There's just something about oxtail. I don't know if its the texture of the meat or the rich beefy flavour but I absolutely love oxtail.
One of the best ways to treat this cut is by cooking it long and slow so you get the meat as soft as possible...........fall off the bone if you will. There's hundreds of recipes out there but this is one of my best recipes. Simple, warm and spicy.
I don't use too much spice and I add some vegetables and beans to make it hearty enough to be eaten on its own. Sometimes if I want to be extra, I add some dough to make dumplings.
1 large carrot
2 sticks of celery
1 large onion, finely chopped
2 large tomatoes, finely chopped
2 tbs tomato paste
1 bay leaf
1 cup broad beans or canellini beans
1 scotch bonnet
1/4 cup rosemary, finely chopped
3 fresh sprigs of thyme
1 tsp pimento (all spice)
1 tbs paprika
2 tbs mixed spice
1/2 tsp ground chili (optional)
60ml vegetable oil
For the dumpling
250 grams AP flour
100 grams unsalted butter
1tsp bicarbonate of soda
1/2 cup chopped parsley
1/2 tsp salt
Pressure cooker or slow cooker
We start by sealing our meat. Place your oxtail into a bowl and lightly season it with salt and chili. Next, put half the oil into a pan and onto a high heat. Once the oil starts smoking, add the oxtail pieces in one by one and cook them until they get a crisp brown coating. Make sure to keep turning the meat as you brown it so that it browns evenly.
Once the meat has browned, put it into a bowl and set aside. Use the same pan to prepare the sauce base.
Put in your onion and garlic and cook on a medium heat until they have softened and are slightly translucent and then add in the rest of the spices (pimento, rosemary, paprika, mixed spice). Turn down the heat and let the spices cook for 5 minutes. If it starts to burn or smoke, add oil and make sure the spice mix resembles a thick paste.
Next, add the fresh tomatoes and season with salt. Mix the tomato paste with a cup of water and pour into the pan. Let this simmer for another 10 minutes.
Add the vegetables, beans and meat to the sauce and mix. Last, add the bay leaves, fresh thyme and whole scotch bonnet.
If you are using a pressure cooker, the liquid base at this point is not enough to cook the oxtail so add another 500ml of water or beef stock. Let the sauce simmer and then follow the pressure cooker instructions to cook the meat.

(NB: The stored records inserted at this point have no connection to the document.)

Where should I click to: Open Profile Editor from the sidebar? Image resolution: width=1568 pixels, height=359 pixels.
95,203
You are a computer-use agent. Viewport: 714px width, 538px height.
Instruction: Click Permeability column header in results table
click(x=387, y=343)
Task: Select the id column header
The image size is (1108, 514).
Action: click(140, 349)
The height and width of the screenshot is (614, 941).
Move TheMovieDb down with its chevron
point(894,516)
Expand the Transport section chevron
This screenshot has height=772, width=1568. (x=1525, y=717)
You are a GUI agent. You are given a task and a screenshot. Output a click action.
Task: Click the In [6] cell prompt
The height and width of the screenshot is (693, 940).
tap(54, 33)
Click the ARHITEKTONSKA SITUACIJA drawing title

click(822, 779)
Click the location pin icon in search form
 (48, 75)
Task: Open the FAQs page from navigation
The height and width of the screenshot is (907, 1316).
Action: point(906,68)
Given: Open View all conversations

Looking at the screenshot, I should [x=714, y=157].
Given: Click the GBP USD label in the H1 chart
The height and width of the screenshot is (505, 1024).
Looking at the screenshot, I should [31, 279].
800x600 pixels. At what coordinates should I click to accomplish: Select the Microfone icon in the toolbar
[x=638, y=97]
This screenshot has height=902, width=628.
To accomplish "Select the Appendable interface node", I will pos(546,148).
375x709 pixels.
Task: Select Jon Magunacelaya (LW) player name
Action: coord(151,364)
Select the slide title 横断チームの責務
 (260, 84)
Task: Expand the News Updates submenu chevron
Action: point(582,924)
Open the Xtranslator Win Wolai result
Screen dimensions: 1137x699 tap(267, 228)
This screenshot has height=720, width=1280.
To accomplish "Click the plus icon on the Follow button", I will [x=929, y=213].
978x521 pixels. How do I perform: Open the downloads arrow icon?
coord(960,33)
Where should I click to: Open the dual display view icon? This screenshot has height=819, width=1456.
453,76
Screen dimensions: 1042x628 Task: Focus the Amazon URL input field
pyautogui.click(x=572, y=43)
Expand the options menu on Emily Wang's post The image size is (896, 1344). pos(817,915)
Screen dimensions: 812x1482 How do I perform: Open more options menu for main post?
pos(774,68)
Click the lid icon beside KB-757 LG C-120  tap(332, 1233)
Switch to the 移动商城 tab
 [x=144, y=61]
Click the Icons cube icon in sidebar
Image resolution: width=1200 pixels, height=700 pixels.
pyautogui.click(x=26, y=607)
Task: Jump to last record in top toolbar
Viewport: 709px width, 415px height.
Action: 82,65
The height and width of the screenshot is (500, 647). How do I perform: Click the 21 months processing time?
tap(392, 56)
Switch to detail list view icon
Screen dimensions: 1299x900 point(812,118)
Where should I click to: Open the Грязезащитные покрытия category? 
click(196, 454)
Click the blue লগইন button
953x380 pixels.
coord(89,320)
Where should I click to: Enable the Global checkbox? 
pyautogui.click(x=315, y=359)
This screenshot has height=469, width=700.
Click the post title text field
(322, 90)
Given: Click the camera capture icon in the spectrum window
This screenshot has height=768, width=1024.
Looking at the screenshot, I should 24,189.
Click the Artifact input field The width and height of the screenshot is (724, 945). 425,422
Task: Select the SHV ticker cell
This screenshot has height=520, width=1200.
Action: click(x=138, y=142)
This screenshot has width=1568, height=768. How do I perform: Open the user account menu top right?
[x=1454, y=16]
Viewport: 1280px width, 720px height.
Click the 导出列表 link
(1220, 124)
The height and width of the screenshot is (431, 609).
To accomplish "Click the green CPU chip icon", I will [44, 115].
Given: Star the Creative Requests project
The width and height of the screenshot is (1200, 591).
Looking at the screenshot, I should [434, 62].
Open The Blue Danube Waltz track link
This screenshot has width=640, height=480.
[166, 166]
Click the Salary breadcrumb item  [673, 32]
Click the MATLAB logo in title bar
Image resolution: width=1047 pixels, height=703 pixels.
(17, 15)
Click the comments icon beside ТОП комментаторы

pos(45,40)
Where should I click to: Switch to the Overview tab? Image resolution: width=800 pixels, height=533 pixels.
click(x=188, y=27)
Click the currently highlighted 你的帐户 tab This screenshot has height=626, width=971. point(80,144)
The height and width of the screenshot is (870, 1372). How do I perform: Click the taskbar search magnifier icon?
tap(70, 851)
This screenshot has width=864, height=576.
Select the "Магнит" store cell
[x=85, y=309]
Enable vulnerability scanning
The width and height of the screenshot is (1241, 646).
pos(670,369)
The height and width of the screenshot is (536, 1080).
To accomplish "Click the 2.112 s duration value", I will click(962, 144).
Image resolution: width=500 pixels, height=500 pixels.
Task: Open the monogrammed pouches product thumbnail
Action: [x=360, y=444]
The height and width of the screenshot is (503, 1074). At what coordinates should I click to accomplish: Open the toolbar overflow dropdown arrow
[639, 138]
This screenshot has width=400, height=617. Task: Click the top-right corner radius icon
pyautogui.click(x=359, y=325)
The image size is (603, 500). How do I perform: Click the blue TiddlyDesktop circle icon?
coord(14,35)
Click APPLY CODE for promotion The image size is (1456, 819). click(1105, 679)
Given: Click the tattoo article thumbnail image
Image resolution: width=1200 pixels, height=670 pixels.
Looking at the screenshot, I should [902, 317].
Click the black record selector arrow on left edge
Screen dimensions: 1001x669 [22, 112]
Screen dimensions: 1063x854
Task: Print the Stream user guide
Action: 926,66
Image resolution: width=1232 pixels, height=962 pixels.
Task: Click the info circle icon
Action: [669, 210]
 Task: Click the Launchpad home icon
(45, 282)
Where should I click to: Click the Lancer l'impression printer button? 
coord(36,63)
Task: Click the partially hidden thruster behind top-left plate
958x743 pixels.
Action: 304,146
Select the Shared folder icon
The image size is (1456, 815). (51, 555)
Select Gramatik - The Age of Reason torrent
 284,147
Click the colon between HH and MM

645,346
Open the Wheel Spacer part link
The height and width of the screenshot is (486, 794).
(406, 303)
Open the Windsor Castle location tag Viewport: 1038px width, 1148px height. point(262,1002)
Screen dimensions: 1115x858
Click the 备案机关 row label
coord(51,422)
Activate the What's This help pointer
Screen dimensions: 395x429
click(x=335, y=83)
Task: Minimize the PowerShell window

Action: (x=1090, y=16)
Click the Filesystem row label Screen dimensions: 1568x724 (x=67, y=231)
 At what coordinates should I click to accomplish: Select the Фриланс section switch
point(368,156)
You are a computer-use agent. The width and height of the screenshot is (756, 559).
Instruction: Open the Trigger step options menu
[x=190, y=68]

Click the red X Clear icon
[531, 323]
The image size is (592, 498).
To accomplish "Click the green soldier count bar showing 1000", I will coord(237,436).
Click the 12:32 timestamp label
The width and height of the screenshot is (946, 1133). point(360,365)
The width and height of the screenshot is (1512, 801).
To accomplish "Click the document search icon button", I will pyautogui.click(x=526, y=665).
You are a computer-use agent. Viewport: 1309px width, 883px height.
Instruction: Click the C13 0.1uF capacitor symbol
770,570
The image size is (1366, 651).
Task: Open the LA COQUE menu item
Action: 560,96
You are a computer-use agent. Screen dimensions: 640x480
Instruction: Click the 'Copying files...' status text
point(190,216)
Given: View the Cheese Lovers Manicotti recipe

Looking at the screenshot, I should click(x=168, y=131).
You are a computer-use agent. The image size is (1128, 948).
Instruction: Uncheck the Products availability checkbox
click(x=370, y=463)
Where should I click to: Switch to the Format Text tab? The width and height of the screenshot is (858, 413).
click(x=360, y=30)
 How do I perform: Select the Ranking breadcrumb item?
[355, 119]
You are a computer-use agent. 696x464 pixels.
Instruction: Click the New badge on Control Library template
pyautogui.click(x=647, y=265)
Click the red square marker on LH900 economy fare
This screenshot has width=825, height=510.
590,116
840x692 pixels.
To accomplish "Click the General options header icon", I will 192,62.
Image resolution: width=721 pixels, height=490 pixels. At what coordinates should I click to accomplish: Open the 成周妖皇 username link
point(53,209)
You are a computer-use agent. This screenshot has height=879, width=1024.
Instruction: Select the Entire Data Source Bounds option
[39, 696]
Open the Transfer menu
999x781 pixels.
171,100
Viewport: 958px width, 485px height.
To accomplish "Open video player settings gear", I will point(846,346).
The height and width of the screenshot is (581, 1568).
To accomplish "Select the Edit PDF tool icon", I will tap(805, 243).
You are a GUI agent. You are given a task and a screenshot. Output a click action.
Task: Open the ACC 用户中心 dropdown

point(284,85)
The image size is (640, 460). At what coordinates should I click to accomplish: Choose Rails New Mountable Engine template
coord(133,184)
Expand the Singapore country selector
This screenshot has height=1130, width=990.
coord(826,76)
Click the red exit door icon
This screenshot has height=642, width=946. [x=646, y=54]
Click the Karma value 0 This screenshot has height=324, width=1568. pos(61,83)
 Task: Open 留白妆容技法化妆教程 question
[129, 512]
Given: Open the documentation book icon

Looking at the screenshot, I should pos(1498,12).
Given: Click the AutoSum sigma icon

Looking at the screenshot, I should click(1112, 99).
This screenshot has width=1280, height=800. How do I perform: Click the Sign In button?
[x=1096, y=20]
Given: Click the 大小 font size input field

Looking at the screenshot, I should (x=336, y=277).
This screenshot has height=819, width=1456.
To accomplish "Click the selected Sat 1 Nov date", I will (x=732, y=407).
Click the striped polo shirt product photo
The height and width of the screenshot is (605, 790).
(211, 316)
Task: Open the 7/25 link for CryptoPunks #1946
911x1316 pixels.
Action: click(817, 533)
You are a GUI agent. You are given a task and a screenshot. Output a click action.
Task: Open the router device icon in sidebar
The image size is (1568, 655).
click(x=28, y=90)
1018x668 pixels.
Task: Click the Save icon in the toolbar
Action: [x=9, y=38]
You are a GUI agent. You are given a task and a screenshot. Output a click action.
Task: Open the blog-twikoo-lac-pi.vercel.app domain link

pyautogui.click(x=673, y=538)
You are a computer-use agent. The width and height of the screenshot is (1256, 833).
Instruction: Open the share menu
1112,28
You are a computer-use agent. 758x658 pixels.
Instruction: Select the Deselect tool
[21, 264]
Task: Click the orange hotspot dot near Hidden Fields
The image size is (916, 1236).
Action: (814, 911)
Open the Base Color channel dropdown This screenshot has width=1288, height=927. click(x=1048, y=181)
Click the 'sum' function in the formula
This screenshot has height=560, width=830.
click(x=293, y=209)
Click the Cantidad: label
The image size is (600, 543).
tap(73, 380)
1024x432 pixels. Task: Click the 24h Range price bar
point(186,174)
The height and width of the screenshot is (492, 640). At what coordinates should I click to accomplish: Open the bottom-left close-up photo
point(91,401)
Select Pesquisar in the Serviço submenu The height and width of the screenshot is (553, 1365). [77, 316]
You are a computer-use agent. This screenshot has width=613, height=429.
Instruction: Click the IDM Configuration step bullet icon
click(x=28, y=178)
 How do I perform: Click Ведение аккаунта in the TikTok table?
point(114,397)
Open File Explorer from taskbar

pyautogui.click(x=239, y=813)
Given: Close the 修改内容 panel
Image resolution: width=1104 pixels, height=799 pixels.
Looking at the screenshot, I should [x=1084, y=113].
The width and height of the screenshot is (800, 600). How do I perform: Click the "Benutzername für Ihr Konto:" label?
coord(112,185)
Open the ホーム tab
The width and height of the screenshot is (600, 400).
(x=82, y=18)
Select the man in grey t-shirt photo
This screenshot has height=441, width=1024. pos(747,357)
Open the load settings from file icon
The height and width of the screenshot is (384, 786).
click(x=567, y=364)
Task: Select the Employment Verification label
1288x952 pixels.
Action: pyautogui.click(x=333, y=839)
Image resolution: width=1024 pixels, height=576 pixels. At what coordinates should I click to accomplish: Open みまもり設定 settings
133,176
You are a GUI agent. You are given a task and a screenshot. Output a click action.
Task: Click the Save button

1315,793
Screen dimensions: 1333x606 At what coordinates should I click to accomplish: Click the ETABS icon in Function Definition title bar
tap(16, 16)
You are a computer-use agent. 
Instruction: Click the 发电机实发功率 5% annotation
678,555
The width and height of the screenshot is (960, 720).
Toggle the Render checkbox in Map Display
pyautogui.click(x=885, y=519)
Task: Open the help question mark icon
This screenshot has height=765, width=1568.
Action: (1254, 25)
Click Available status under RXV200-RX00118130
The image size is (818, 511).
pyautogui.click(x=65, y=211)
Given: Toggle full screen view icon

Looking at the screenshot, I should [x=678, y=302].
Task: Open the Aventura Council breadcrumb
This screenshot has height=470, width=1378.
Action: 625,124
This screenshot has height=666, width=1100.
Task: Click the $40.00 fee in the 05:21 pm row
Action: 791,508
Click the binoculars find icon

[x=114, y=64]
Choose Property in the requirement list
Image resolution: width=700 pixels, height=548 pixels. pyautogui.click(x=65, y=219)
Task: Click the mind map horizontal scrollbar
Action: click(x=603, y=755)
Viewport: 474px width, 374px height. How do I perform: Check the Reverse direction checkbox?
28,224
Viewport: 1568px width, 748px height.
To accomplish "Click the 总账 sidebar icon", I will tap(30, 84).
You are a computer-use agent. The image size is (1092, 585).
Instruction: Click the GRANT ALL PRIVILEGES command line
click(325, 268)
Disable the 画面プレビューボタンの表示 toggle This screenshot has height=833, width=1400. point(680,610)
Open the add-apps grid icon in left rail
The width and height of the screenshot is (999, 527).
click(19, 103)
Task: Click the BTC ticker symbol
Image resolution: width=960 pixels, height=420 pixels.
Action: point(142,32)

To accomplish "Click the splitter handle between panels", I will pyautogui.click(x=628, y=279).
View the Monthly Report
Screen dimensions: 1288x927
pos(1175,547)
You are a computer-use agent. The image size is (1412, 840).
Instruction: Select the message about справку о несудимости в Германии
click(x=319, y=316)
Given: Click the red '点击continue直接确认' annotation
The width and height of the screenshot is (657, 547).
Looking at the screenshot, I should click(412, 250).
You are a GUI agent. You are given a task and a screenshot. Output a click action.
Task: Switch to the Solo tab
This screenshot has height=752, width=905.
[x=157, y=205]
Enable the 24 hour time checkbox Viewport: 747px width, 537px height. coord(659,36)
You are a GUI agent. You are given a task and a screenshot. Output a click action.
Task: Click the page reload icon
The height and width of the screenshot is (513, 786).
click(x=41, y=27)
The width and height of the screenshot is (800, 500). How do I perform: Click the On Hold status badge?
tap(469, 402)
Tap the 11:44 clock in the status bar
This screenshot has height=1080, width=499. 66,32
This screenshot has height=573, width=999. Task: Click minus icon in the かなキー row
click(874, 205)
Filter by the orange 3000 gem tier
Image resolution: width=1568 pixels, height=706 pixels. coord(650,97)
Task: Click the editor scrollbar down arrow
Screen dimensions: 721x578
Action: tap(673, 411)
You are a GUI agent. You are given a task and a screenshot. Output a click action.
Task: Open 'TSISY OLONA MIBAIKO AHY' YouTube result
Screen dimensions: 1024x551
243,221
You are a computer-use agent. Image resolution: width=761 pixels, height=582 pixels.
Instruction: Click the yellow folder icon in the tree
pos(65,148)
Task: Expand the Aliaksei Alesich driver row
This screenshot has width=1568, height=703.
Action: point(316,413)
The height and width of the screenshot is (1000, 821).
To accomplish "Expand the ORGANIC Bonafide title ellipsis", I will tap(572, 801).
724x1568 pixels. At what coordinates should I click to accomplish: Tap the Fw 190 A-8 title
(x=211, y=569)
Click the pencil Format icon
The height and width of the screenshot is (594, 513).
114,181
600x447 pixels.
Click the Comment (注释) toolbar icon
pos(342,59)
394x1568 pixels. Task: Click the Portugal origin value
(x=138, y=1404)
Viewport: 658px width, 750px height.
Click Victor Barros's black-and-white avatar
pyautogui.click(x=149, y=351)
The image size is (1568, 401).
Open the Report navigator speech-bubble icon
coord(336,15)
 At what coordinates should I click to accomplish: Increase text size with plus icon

If you are using a slow cooker, do not add any more liquid. Cover the pan and leave the meat to cook according to the instructions.
Once the meat is ready, turn the stove to the lowest heat and prep the dumplings.
In a bowl, mix the flour, salt and bicarbonate of soda together. Dice the cold butter into cubes and using your hands, rub the butter into flour to a crumbly texture. Then, add the parsley and mala to form a slightly wet dough. If the dough is too wet you can add flour. If its too dry, add some mala.
Split the dough into 4 pieces and drop them into the pan with the stew. Cover and let it simmer for 12 minutes. (the dough will rise to form dumplings and the stew will slightly thicken)
Once the dumplings have cooked, you are ready to serve.